J. C. Milner introduces the explicit notion of position in a more complex system that also embeds spots and places /Milner/. There is not a complete overlap with the notion introduced by Milner: we maintain the distinction between position and position occupant, since we consider that the category of the X element and the category label of the position Y occupied by X represent independent pieces of information. We consider, lit justified to assign different labels to a position and its occupant since treating them as homonyms can create confusion.

In GENELEX, a position is represented by the symbol Pi, and defined (including its function) as the group of syntagma which can instantiate it. This symbol (Pi) makes it unnecessary to mark out a representative syntagm in the set of syntagma (marking out is necessary in Milner's theory). As a matter of fact, it is not always possible to mark out a representative syntagm.

Though, it is commonly acknowledged that NP is the prototypic subject

NP
P[sbcat:complementizer]
P[mood: infinitive]

Example: Cette décision regarde Marie.
(this decision concerns Marie)
Qu'il prenne cette décision regarde Marie.
(the fact that he takes this decision concerns Marie)
Prendre cette décision concerne Marie.
(Taking this decision concerns Marie)

It is sometimes impossible (or arbitrary) to be so positive. Let's mention:

We make the subject depend on the verb, and similarly make other determiners depend on the determined. Indeed, it is commonly acknowledged that the verb can constrain the subject.

Since the subject may have different kinds of realizations, some verbs select a subset of them.

Example:
Pierre opine de la tête. (NP subject only)
(Pierre is nodding assent)

Other verbs restrict some realizations.

Example of meteorogical verbs (impersonal subject only)
Il pleut.
(it is raining)

Example of verbs used as modals
Il semble qu'il neige.
(It seems to be snowing)
P0: NP/PRONOUN[lex:il][sbcat: impersonal]

Example of verbs taking plural subjects
Les fourmis grouillent4 dans le jardin
(The garden is swarming with ants)
P0: NP [number:plural]

Similarly, some nouns require a definite determiner.

Example:
La majorité
(most of them)
Le paléothique
(the Paleolithic)

2.2 RELEVANCE OF POSITIONS TO ALL CATEGORIES

Furthermore, this definition of complementation pattern in terms of position can be extended to all categories.

Nouns

It applies to different kinds of nouns. Studies on complernentation of substantives are generally limited to verbal nominalization.

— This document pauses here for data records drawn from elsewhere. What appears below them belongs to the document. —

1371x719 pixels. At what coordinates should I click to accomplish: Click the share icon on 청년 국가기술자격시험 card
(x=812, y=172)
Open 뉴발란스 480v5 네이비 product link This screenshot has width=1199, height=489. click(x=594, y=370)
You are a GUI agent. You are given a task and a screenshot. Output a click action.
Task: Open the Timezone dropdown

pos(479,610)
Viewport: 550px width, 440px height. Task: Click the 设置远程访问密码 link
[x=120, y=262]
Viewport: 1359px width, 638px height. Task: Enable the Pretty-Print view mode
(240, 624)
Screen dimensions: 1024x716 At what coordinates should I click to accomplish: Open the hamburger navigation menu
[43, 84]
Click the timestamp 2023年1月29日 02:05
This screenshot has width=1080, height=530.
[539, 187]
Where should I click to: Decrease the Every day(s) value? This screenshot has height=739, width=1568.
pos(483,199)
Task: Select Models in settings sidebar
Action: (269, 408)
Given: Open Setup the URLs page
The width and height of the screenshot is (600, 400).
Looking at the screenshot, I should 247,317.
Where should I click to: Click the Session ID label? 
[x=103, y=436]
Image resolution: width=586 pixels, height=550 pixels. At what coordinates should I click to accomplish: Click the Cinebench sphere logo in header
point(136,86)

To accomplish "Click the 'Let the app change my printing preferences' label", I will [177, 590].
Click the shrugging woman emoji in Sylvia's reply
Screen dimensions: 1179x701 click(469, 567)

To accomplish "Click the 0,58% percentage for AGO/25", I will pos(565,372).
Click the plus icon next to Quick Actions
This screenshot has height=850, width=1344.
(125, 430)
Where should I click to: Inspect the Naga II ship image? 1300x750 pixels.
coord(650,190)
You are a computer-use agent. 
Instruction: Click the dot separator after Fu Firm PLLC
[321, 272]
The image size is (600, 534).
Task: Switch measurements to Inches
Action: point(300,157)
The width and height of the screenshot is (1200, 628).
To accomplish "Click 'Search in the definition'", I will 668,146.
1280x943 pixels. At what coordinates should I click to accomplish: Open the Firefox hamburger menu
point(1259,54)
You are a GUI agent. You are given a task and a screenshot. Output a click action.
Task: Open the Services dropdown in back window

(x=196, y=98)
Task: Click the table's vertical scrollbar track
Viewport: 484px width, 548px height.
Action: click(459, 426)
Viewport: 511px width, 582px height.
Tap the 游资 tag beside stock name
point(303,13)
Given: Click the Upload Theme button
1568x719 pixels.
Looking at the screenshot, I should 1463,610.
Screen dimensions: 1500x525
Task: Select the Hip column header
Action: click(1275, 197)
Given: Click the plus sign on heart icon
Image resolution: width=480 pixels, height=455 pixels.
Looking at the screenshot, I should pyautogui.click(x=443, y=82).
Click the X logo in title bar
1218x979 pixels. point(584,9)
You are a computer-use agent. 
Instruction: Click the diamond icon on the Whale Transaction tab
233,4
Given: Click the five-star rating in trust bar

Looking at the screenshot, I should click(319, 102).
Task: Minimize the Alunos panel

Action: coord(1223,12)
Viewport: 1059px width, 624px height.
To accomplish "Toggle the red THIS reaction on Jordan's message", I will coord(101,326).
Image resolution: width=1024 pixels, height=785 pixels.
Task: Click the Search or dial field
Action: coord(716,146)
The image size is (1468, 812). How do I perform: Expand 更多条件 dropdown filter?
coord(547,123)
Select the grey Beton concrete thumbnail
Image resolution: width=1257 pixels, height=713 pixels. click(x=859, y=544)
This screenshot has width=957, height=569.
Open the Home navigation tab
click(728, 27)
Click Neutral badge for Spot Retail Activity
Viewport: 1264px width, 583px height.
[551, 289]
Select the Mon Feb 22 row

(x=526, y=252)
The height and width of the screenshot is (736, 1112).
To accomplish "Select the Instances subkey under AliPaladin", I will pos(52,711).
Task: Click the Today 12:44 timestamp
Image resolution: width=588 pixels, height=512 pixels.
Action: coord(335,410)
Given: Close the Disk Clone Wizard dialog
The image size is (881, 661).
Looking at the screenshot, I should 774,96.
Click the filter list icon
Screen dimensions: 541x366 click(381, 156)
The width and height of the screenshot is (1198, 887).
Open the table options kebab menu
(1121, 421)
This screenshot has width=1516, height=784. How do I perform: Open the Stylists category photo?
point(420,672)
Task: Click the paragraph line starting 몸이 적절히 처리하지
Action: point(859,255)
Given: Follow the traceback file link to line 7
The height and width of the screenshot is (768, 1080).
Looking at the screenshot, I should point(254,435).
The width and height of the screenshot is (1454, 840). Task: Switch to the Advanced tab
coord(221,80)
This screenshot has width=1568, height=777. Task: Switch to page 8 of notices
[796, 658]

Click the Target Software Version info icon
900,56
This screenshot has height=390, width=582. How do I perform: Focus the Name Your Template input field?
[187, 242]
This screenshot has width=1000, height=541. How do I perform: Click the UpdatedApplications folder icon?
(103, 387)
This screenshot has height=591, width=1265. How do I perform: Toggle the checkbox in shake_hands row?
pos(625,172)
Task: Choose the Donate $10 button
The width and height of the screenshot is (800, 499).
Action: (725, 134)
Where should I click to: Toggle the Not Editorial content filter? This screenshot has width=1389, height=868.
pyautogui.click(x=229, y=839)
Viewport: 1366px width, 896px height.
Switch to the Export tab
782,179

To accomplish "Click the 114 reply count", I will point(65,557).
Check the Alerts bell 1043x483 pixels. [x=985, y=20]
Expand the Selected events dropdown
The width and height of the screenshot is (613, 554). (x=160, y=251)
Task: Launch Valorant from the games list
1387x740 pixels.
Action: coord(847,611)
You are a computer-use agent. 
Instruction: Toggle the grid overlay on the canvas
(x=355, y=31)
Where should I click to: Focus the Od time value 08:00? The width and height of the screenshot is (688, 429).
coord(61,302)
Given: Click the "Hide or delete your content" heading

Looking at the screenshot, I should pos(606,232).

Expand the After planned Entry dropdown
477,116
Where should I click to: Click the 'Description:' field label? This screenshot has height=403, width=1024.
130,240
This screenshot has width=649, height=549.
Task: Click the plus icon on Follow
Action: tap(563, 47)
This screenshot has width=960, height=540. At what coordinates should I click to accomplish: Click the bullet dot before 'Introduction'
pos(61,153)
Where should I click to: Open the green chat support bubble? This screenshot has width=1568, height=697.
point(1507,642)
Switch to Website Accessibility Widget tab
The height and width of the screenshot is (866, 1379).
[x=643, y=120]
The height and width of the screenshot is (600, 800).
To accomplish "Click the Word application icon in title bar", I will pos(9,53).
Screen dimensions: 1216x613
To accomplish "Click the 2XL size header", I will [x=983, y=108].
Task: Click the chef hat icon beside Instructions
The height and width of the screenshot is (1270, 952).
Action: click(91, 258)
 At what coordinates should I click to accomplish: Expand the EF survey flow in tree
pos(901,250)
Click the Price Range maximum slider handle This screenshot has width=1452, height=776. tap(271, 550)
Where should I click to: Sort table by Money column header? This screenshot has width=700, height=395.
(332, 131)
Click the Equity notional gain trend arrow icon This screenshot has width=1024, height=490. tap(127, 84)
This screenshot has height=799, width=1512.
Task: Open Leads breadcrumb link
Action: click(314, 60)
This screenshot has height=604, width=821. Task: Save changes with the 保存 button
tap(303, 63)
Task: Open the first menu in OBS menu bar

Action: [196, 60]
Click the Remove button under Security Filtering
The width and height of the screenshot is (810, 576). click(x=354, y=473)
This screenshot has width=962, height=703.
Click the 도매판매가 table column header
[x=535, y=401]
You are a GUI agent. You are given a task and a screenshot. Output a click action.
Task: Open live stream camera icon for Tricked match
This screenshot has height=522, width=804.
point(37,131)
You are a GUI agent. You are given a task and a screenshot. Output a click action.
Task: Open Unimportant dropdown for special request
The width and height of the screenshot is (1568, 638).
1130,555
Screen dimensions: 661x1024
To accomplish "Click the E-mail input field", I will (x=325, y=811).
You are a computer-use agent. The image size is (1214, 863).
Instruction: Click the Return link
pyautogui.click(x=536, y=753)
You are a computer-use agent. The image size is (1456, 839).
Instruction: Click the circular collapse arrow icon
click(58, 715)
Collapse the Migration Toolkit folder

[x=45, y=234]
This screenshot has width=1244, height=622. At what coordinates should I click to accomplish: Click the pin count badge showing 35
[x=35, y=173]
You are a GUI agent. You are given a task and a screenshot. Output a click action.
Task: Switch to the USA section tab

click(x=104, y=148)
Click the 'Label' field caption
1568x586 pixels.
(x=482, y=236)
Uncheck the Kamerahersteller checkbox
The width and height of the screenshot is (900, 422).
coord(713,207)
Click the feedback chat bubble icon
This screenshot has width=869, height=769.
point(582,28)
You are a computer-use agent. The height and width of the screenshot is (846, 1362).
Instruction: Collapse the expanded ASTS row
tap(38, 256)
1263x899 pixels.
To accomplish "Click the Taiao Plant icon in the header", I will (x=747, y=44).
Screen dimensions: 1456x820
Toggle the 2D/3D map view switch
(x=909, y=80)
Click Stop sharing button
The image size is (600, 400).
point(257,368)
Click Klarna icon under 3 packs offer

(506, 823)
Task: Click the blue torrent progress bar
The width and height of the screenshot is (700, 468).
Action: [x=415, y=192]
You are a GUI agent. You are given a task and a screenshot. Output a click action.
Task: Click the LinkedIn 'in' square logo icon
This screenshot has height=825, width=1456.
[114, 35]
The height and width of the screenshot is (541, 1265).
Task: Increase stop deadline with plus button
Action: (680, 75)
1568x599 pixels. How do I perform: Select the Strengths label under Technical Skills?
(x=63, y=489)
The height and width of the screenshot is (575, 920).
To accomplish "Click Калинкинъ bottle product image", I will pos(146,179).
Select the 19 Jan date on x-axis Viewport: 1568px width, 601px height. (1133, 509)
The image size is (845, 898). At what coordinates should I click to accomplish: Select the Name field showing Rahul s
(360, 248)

The positions observed then are very similar to the verb's position.

Example:
La terrible destruction de la ville par les ennemis
(the dreadful destruction of the town by the enemies)
P0 Det
P1 AP
PSelf
P2 PP[prep:de]
P3 PP[prep:par]

But this description also fits noun quantifiers.

Example:
Un petit sac de clous
(a small bag of nails)
Un petit sac de farine
(a small bag of wheat)
P0 Det
P1 AP
PSelf
P2 PP[prep:de]

Some quantifiers constrain a definite determiner.

Example:
La plupart des gens.
(most people)
P0 Det[sbcat:definite]
PSelf
P1 PP[prep:de]

Others constrain a plural complement.

Example:
Une énorme meute de loups.
(a huge pack of wolves.)
P0 Det
P1 AP
PSelf
P2 PP[prep:de][number:plural]

The increasing specifity of phrases occupying a position permits an even more detailed subcategorization of substantives.

Adjectives

This applies also to adjectives. On the position criteria, adjectives which govern a complement will be separated from the others in the first step.

Example:
Très capricieux
(very wayward)
P0 ADVP
PSelf

Tout à fait légitime que Jean râle.
(definitely well founded for Jean to grouse)
P0 ADVP
PSelf
P1 S[sbcat:complementizer]

Restrictions on phrases occupying a position (see section on this point below) allow even more detailed subcategorizations again.

Example:
Content de venir.
(glad to come)
Content de ses résultats.
(happy with his results)
P0 ADVP
PSelf
P1 S[mood:infinitive][prep:de]
PP[prep:de]

Difficile à satisfaire.
(difficult to satisfy)
P0 ADVP
PSelf
P1 S[mood:infinitive][prep:à]

Prepositions

This model can handle prepositions and conceivably other categories (conjunctions, determiners, adverbs).

Example:
A Paris.
(in Paris)
A ma mère.
(to my mother)
A boutons.
(with buttons)
A faire des bêtises.
(to play the fool)
P0 NP
S[mood:infinitive]
PSelf

2.3 POSITION AND COMPLEMENTATION PATTERN

According to positions, a single lexical entry can have one or more complementation patterns (called "Constructions" in GENELEX terminology). These patterns are subsets (subcategorizations) of the patterns permitted by the category (complementation of verbs, nouns, adjectives, prepositions)

Example:
voler (transitive)
l'homme vole une pomme.
(the man is stealing an apple)
cb: P0 PSelf (P1)

voler (intransitive)
l'oiseau vole rapidement.
(the bird flies fast)
cb: P0 PSelf

arriver (motion)
Il est arrivé à Paris.
(he has arrived in Paris)
cb: P0 PSelf (P1)

P1 is optional and defined by a subset of prepositions: locative prepositions.

arriver (modal)
Il est arrivé à partir.
(he has managed to leave)
cb: P0 PSelf P1

Here P1 is required and defined by the distribution: PP[prep:à].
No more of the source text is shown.